● Problem description
Examine the material below. Gather every line in which the string "beside" appears.

Entries provided Block Start

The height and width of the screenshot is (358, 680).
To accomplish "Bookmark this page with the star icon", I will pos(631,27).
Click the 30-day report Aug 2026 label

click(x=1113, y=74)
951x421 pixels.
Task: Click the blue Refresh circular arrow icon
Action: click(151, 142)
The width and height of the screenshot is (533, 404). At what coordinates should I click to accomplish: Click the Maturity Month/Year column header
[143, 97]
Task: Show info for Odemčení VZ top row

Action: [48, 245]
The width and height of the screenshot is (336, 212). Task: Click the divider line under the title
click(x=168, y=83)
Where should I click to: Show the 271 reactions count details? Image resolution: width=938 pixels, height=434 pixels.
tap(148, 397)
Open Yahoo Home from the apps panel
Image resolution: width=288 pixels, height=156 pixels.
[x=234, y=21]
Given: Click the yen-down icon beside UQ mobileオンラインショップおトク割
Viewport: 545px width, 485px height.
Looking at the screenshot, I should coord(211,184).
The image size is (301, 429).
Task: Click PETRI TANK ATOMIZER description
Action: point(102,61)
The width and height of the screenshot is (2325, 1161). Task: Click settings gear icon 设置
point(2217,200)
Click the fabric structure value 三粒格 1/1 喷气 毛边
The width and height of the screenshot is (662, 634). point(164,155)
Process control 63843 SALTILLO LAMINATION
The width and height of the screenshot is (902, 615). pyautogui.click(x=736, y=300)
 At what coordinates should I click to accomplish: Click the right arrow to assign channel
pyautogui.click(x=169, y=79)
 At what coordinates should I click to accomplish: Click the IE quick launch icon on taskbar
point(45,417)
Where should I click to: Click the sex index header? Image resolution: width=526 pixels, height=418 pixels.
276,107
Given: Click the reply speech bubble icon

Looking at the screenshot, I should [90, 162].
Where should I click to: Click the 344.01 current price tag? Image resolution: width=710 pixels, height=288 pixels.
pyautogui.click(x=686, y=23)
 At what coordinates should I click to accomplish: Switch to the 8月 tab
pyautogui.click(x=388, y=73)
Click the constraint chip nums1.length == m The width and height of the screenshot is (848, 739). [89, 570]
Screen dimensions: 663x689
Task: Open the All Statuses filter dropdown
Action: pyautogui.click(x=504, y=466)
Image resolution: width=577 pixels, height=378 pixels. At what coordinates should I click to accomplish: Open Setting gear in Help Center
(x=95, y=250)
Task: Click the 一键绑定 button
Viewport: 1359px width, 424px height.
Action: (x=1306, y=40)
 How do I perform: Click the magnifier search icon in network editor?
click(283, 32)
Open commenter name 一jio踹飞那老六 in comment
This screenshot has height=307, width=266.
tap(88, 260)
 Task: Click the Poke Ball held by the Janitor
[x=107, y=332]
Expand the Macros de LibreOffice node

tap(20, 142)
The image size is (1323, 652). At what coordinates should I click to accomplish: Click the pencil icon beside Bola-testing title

Entries provided Block End

● Written solution
Given: Click the yen-down icon beside UQ mobileオンラインショップおトク割
The image size is (1323, 652). At what coordinates should I click to accomplish: Click the pencil icon beside Bola-testing title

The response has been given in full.